Clause 56 - Capital allowances

Finance Bill – in a Public Bill Committee am 4:30 pm ar 30 Mehefin 2005.

Danfonwch hysbysiad imi am ddadleuon fel hyn

Photo of Richard Spring Richard Spring Shadow Minister, Treasury 4:30, 30 Mehefin 2005

I beg to move amendment No. 159, in clause 56, page 49, line 5, leave out ' a qualifying' and insert 'an'

Photo of Frank Cook Frank Cook Llafur, Stockton North

With this it will be convenient to discuss the following: Government amendments Nos. 144 and 145.

Amendment No. 160, in clause 56, page 49, leave out lines 17 and 18.  

Photo of Richard Spring Richard Spring Shadow Minister, Treasury

The clause inserts new section 561A into the Capital Allowances Act 2001 to ensure that there is no clawback of capital allowances on the transfer of assets which occurs during the formation of an SE by merger—that is, where there is not a deemed disposal of market value of the fixed assets transferred to the SE during the merger so as to cause a balancing charge or allowance. As drafted, the provision applies only to capital allowance assets that fall within the scope of the Taxation of Chargeable Gains Act 1992, whereas some assets, such as chattels, are assets in respect of which capital allowances can be claimed but are not within the scope of that Act. Furthermore, it will not apply if the formation of an SE by merger falls within the usual relief under UK tax law for reorganisations of section 139 of the 1992 Act. We see no policy reason for that.

The Government amendments essentially cover the point that I am trying to make. I merely seek a further explanation from the Minister to clarify the point.

Photo of John Healey John Healey The Financial Secretary to the Treasury

I do not think that I need to explain the purpose of the clause. Both the Opposition and the Government amendments would extend the provision to a limited number of assets in areas that qualify for capital allowances but are outside the scope defined in the clause. To that extent I recognise clearly the constructive spirit in which the hon. Gentleman tabled the amendment. However, as I will explain briefly, both amendments have collateral consequences that are wider than I think he intended. For that reason I encourage him to consider accepting the Government amendments rather than press the formula in his amendments.

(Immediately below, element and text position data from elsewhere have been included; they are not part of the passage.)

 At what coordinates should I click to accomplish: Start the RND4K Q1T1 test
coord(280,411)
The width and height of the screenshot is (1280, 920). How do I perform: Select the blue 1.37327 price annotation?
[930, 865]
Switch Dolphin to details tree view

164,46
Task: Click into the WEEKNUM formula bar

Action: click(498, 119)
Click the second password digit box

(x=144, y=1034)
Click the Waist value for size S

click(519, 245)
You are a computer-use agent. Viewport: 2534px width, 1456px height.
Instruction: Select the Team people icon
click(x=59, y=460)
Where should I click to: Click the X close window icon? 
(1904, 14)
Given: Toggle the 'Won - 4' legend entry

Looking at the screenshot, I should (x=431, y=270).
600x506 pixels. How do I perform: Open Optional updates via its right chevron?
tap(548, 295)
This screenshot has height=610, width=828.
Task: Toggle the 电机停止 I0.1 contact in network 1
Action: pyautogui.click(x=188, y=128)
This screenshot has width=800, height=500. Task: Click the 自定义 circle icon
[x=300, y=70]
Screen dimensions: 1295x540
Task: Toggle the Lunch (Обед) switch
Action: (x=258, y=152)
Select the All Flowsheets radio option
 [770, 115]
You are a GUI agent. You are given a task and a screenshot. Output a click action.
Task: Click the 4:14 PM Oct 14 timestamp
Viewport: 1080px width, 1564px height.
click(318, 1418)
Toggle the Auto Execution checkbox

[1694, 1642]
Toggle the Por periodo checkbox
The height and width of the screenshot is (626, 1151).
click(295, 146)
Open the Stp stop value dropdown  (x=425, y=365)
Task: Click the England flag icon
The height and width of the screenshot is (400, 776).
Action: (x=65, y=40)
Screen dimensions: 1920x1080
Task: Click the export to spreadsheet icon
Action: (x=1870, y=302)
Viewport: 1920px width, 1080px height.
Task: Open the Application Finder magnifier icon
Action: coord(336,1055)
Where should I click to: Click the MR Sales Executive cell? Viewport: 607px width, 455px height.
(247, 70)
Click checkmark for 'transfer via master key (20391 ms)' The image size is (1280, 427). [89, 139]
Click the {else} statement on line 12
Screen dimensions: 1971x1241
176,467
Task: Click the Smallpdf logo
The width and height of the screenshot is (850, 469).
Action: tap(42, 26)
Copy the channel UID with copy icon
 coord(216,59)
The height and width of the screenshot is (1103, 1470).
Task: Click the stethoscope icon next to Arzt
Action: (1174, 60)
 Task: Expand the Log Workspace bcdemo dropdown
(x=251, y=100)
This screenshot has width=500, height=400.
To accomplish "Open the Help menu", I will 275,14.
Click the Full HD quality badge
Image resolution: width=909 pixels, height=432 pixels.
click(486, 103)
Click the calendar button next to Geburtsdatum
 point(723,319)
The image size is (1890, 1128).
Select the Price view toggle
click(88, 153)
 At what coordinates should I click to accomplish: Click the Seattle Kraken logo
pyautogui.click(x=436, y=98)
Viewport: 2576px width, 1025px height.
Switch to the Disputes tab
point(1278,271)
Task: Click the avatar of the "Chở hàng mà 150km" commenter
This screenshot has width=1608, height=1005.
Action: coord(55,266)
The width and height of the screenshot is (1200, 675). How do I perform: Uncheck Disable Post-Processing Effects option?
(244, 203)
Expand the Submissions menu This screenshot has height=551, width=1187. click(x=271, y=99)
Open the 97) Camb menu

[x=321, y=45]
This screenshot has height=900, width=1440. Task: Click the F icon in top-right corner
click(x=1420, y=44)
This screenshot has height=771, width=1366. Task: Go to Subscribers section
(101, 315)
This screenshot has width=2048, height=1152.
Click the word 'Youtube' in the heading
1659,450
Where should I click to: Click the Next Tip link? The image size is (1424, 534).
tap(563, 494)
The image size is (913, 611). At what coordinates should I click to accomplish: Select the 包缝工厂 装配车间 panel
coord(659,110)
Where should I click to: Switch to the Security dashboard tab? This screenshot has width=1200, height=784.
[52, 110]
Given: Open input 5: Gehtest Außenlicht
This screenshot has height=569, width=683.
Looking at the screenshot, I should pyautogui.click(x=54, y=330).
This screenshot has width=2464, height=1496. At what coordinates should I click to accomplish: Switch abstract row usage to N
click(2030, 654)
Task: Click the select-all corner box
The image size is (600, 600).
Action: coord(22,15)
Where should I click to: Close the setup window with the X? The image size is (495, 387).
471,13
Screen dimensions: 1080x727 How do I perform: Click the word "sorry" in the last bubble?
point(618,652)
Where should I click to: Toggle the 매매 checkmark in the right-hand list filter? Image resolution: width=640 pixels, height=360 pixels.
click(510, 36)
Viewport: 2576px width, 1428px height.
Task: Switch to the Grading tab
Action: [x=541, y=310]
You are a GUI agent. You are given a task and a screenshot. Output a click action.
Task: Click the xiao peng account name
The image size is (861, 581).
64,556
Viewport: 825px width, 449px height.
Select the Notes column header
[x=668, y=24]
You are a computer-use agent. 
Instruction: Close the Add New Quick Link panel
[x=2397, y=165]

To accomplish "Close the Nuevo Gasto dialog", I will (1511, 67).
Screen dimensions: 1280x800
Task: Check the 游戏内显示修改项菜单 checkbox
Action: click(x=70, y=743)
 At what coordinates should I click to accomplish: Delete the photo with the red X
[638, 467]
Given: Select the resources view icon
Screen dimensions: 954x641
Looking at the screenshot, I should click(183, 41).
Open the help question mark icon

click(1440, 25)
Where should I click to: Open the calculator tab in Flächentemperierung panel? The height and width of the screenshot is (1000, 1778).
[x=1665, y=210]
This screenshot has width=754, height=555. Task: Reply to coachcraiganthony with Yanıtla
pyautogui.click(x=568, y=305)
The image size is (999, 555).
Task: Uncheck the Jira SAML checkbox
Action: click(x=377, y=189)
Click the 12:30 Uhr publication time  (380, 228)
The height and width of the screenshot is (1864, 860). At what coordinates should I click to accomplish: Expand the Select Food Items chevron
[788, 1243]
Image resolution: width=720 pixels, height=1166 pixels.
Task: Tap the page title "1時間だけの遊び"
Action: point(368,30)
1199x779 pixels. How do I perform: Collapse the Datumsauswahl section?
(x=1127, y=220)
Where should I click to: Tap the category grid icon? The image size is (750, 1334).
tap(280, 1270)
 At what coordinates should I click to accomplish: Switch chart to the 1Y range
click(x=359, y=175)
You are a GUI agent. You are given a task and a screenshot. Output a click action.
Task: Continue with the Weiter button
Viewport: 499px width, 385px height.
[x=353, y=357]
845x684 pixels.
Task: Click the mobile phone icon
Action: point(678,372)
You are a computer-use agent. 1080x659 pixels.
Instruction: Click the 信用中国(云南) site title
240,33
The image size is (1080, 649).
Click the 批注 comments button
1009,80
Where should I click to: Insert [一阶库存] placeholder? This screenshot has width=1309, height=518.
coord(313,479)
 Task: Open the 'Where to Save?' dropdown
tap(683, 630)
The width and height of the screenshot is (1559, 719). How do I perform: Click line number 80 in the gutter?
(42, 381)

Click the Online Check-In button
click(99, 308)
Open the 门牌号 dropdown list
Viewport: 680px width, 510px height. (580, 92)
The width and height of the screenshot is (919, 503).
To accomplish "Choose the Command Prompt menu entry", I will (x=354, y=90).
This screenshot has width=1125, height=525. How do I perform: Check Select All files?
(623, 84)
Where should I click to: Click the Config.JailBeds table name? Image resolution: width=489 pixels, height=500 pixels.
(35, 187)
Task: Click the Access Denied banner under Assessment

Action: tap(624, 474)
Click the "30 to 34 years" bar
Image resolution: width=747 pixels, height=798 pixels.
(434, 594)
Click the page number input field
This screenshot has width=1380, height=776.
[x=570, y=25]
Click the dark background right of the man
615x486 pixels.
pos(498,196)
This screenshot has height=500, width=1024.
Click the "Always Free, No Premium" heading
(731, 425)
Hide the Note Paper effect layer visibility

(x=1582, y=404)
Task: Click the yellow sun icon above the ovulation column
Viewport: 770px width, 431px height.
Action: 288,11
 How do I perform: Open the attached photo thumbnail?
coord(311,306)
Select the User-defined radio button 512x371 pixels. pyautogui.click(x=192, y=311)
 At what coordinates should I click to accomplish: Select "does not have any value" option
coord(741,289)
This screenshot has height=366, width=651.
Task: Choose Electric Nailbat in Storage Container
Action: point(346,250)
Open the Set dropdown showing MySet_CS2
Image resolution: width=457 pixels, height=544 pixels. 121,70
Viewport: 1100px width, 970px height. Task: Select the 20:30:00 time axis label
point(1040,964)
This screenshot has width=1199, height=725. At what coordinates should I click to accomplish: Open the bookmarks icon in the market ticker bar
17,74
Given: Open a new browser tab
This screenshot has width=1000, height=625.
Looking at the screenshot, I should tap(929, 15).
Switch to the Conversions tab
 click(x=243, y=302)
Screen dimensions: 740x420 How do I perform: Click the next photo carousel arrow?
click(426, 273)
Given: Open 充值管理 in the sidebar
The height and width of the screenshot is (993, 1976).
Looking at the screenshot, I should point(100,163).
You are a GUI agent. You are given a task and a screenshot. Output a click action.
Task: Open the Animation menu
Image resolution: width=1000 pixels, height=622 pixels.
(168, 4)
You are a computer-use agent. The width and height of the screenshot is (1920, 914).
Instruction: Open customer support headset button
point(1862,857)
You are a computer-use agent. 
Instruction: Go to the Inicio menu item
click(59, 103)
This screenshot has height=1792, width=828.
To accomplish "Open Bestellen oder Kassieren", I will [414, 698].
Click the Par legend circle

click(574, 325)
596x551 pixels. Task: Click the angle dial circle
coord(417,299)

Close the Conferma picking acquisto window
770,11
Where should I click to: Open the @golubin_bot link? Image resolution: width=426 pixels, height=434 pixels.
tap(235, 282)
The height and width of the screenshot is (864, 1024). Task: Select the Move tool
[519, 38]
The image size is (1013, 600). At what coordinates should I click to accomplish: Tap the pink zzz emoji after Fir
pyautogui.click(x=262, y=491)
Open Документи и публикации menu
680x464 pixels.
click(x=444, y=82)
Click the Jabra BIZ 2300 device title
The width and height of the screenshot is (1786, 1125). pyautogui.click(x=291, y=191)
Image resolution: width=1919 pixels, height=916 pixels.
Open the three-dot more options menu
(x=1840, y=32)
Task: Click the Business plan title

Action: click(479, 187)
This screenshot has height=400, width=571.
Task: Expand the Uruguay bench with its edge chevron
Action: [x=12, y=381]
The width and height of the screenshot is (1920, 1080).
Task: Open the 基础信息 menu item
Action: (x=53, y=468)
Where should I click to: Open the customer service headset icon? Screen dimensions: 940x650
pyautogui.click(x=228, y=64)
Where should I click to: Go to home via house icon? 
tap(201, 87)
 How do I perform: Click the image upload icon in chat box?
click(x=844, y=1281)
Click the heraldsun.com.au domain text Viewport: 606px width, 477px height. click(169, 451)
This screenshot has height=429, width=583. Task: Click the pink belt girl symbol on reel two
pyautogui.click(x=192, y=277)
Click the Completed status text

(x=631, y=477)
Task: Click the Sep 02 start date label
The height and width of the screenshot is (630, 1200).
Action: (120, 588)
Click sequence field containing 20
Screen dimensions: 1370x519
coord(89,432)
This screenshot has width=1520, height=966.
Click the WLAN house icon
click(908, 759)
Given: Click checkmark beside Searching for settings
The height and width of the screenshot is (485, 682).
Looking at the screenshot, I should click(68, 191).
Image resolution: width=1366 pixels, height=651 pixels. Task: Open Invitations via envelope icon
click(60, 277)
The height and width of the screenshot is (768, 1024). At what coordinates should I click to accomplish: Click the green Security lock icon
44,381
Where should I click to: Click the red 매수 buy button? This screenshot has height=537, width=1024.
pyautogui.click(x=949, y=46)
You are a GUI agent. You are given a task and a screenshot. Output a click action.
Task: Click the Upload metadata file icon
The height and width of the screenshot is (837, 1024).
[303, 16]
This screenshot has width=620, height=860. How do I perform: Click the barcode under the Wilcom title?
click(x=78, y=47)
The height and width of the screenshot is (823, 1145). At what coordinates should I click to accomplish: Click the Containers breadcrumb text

By removing the word ''qualifying'' under amendment No. 159, the scope of the clause would be widened to the extent where all assets eligible for capital allowances that are transferred as a result of a merger would be free of a capital allowances balancing charge. The relief would, in particular, be extended to assets to which the mergers directive may not apply, so it would be possible for companies to avoid a charge where one would be appropriate, for example, where the asset was no longer within the scope of UK tax after the merger. That could happen where the merged SE was in another member state and the assets transferred were no longer used for the purposes of a business in the UK.

Article 4(1) of the mergers directive provides that tax neutrality is only to apply to those assets that remain effectively connected to a permanent establishment in the transferring country. Consequently, the Government wish to restrict the scope of the clause only to those assets that remain effectively connected with a UK branch or permanent establishment.

On the other hand, although Government amendments Nos. 144 and 145 deal with the same problem of limited areas outside the scope of the original clauses, they do so in a way that does not require the removal of the terms ''qualifying assets'', thus avoiding the problem that I have outlined. I hope that the hon. Gentleman will accept them.  

Photo of Richard Spring Richard Spring Shadow Minister, Treasury

I did say that as currently drafted clause 56 only applies to capital allowance assets that are in the capital gains tax rules, which would have excluded most moveable plant and machinery and would therefore have been absurd. However, amendment No. 145 deals with that.

New subsection (3) rightly remedies the provision to cover all capital allowance assets and new subsections (4) and (5) seek to ensure that the subsection applies only where the assets remain in the charge to UK tax. That is a sensible condition, albeit one that may, regrettably—or may not—be challenged in due course under EU law. However, I beg to ask leave to withdraw the amendment.

Amendment, by leave, withdrawn.

Amendments made: No. 144, in clause 56, page 49, line 7, after ''applies'', insert

'(or would apply but for section 140E(1)(d)).'.

No. 145, in clause 56, page 49, leave out lines 17 and 18 and insert—

'(3) For the purposes of subsection (1) an asset is a ''qualifying asset'' if—

(a) it is transferred to the SE as part of the merger forming it, and

(b) subsections (4) and (5) are satisfied in respect of it.

(4) This subsection is satisfied in respect of an asset if—

(a) the transferor is resident in the United Kingdom at the time of the transfer, or

(b) the asset is an asset of a permanent establishment in the United Kingdom of the transferor.

(5) This subsection is satisfied in respect of an asset if—

(a) the transferee SE is resident in the United Kingdom on formation, or

(b) the asset is an asset of a permanent establishment in the United Kingdom of the transferee SE on its formation.''.'.—[John Healey.]

Clause 56, as amended, ordered to stand part of the Bill.

Clauses 57 to 64 ordered to stand part of the Bill.